▶ **Task directions**
Reproduce verbatim the lines of the records between the line containing "Task: Switch to the PERF tab" and the line containing "tap(783, 11)", inclusive.

▶ **Extracted material**
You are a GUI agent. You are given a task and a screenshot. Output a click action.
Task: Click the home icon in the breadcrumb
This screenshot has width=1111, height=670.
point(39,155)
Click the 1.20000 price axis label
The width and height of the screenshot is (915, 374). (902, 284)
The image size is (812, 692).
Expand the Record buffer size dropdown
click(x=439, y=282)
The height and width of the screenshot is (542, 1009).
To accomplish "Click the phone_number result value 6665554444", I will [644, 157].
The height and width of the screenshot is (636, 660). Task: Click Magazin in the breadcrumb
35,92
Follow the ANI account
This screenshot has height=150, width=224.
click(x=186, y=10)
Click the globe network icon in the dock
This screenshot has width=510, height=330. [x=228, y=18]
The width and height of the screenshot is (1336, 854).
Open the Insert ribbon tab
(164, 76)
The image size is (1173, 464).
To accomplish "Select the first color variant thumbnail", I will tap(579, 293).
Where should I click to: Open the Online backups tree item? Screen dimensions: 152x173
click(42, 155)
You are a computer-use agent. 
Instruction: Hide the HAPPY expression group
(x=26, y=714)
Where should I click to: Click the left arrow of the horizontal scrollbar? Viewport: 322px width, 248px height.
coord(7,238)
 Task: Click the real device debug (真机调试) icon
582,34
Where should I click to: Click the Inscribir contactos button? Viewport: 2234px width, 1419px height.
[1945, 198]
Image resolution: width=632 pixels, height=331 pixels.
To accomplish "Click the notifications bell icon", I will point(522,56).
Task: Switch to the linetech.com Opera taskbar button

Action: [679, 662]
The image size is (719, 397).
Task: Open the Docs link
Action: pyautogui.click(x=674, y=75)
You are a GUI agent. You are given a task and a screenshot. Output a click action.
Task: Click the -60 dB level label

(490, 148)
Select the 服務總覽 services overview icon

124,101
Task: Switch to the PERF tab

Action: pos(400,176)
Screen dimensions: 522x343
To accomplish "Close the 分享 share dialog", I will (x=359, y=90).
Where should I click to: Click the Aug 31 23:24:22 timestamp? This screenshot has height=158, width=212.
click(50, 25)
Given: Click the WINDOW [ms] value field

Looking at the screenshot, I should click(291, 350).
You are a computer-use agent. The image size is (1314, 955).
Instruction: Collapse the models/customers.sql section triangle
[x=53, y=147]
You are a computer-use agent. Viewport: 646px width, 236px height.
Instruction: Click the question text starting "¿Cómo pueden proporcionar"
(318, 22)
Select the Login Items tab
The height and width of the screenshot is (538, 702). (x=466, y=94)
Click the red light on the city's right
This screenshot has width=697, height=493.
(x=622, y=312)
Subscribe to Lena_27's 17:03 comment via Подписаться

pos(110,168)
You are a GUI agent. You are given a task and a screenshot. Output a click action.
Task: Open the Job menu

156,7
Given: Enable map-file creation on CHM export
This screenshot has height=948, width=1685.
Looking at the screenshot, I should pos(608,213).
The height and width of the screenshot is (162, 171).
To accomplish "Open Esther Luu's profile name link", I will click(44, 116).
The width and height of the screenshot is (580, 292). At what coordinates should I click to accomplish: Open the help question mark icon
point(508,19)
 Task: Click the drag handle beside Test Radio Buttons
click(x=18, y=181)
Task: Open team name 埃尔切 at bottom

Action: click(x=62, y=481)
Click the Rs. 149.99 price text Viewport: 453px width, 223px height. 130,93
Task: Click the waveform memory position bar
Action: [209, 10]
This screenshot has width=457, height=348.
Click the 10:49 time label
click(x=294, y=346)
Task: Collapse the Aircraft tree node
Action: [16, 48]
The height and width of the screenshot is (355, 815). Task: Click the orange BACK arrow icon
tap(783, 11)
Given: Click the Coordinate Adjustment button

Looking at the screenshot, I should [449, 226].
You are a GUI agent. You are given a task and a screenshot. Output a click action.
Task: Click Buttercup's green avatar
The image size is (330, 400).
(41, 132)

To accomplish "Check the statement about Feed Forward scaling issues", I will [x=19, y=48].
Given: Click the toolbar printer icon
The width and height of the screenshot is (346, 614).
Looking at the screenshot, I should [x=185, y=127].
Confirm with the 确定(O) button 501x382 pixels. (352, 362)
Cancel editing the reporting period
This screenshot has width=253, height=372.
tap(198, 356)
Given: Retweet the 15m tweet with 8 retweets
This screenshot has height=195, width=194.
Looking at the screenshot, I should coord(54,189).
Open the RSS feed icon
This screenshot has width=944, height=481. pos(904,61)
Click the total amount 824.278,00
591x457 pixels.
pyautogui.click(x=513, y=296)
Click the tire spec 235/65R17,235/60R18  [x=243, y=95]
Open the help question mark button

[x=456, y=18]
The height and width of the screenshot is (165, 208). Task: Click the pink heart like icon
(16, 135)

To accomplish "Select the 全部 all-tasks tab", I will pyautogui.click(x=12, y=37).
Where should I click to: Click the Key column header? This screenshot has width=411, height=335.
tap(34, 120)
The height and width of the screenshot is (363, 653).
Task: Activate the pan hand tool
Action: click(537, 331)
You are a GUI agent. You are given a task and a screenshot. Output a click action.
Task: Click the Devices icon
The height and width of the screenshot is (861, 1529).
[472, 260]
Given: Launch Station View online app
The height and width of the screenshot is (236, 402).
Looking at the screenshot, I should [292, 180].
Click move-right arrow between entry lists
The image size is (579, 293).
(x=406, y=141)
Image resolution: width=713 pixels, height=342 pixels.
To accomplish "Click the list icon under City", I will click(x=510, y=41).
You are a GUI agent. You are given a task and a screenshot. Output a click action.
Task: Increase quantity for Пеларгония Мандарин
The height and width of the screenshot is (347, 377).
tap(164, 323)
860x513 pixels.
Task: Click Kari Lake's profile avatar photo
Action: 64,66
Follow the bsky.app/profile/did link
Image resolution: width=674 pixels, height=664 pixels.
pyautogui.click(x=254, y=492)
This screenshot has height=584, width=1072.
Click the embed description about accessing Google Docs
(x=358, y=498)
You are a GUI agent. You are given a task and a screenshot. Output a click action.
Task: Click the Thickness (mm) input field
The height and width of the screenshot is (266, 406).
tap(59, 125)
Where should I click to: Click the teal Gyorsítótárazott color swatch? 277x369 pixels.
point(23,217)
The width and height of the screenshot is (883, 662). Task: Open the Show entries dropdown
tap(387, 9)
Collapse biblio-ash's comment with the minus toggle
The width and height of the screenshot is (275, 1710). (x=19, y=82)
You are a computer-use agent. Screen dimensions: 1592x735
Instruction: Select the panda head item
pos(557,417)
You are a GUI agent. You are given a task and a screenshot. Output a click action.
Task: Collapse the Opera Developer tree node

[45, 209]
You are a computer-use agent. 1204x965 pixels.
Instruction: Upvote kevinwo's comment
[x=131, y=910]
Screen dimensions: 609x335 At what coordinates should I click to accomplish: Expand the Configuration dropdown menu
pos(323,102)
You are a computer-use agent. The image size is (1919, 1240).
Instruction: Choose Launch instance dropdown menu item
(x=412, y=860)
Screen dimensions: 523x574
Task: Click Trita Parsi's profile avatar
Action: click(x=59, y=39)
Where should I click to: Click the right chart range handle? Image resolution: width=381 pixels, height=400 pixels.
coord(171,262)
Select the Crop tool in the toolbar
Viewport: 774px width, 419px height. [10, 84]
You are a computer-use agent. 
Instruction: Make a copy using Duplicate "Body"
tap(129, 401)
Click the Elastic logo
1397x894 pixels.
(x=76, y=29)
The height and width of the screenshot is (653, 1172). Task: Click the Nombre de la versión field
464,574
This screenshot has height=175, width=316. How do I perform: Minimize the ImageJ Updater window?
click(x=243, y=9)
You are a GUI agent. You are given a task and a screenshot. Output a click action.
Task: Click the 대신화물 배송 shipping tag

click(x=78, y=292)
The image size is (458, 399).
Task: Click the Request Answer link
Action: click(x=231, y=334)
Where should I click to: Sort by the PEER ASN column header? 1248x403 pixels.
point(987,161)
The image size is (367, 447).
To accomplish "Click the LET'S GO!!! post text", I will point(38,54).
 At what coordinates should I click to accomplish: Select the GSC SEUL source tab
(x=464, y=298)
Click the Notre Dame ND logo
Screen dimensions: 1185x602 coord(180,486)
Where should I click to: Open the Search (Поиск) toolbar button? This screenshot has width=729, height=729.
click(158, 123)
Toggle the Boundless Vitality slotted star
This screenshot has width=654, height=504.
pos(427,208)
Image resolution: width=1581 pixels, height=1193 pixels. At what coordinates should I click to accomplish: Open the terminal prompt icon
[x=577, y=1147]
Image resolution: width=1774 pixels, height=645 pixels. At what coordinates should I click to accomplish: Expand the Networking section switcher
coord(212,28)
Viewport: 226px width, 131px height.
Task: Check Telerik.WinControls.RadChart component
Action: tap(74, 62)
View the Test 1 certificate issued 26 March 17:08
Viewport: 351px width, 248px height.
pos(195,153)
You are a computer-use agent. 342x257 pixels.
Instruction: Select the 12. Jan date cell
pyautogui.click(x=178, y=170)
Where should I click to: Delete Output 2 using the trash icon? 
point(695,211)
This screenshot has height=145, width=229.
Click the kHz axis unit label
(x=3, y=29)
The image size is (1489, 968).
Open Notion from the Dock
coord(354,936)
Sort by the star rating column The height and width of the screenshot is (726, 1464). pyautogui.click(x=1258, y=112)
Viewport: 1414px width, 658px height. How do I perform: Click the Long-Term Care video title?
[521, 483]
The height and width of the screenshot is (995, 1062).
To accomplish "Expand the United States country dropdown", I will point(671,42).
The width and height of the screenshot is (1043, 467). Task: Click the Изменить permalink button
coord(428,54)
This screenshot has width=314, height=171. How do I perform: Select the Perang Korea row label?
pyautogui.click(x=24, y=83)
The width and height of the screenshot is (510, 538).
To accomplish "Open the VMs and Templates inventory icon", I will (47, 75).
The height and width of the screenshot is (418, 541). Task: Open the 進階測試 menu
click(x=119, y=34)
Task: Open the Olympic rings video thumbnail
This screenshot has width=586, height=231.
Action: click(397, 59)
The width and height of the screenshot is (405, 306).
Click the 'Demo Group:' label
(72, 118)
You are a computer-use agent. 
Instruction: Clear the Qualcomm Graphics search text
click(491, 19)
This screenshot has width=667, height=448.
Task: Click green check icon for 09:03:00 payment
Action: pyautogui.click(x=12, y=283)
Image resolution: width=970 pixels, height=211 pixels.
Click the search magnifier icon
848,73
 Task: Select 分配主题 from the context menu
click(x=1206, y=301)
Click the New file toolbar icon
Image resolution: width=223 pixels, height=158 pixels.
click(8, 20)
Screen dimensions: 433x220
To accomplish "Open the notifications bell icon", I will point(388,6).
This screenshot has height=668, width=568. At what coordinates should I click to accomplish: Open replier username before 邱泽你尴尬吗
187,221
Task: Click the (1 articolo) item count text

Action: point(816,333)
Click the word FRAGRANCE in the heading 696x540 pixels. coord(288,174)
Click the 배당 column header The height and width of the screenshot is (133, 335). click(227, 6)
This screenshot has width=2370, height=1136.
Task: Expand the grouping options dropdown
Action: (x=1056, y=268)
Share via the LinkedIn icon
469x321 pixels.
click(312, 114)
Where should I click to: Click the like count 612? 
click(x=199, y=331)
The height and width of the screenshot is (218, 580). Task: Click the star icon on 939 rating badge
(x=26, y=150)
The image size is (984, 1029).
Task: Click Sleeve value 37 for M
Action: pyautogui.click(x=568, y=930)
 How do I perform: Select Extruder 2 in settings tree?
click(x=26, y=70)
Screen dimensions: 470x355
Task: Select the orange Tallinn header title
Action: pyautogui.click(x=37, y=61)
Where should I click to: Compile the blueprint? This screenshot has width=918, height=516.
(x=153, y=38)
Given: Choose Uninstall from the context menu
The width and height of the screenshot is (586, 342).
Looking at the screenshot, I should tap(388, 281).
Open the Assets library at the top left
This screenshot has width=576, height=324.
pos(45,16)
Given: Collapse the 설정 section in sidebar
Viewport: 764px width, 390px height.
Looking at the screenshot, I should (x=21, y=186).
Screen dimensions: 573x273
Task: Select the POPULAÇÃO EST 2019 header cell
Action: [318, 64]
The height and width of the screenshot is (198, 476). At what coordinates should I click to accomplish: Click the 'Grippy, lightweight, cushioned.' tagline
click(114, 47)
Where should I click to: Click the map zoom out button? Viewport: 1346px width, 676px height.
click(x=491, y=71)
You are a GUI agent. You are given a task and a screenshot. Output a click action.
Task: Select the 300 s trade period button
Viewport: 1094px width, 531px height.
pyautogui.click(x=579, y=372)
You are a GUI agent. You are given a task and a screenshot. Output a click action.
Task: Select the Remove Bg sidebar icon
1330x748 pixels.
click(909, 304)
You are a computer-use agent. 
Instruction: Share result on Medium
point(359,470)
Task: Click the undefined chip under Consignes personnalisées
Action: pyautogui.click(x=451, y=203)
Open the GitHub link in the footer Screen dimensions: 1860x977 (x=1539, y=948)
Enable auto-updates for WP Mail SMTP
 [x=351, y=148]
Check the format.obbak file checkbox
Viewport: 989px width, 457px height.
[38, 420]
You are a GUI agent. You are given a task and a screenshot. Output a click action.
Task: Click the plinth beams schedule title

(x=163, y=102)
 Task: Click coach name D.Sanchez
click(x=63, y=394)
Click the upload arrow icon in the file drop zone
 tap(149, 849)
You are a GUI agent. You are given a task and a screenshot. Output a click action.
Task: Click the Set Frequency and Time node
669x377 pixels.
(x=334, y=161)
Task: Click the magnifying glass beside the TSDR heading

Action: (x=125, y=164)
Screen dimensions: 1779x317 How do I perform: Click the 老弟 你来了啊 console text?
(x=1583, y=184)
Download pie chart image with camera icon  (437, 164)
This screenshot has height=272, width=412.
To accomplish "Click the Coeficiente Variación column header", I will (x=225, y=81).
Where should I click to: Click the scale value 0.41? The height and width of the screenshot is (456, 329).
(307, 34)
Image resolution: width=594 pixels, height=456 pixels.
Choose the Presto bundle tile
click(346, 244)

▶ **Problem solution**
Task: Switch to the PERF tab

Action: pos(400,176)
Screen dimensions: 522x343
To accomplish "Close the 分享 share dialog", I will (x=359, y=90).
Where should I click to: Click the Aug 31 23:24:22 timestamp? This screenshot has height=158, width=212.
click(50, 25)
Given: Click the WINDOW [ms] value field

Looking at the screenshot, I should click(291, 350).
You are a computer-use agent. The image size is (1314, 955).
Instruction: Collapse the models/customers.sql section triangle
[x=53, y=147]
You are a computer-use agent. Viewport: 646px width, 236px height.
Instruction: Click the question text starting "¿Cómo pueden proporcionar"
(318, 22)
Select the Login Items tab
The height and width of the screenshot is (538, 702). (x=466, y=94)
Click the red light on the city's right
This screenshot has width=697, height=493.
(x=622, y=312)
Subscribe to Lena_27's 17:03 comment via Подписаться

pos(110,168)
You are a GUI agent. You are given a task and a screenshot. Output a click action.
Task: Open the Job menu

156,7
Given: Enable map-file creation on CHM export
This screenshot has height=948, width=1685.
Looking at the screenshot, I should pos(608,213).
The height and width of the screenshot is (162, 171).
To accomplish "Open Esther Luu's profile name link", I will click(44, 116).
The width and height of the screenshot is (580, 292). At what coordinates should I click to accomplish: Open the help question mark icon
point(508,19)
 Task: Click the drag handle beside Test Radio Buttons
click(x=18, y=181)
Task: Open team name 埃尔切 at bottom

Action: click(x=62, y=481)
Click the Rs. 149.99 price text Viewport: 453px width, 223px height. 130,93
Task: Click the waveform memory position bar
Action: [209, 10]
This screenshot has width=457, height=348.
Click the 10:49 time label
click(x=294, y=346)
Task: Collapse the Aircraft tree node
Action: [16, 48]
The height and width of the screenshot is (355, 815). Task: Click the orange BACK arrow icon
tap(783, 11)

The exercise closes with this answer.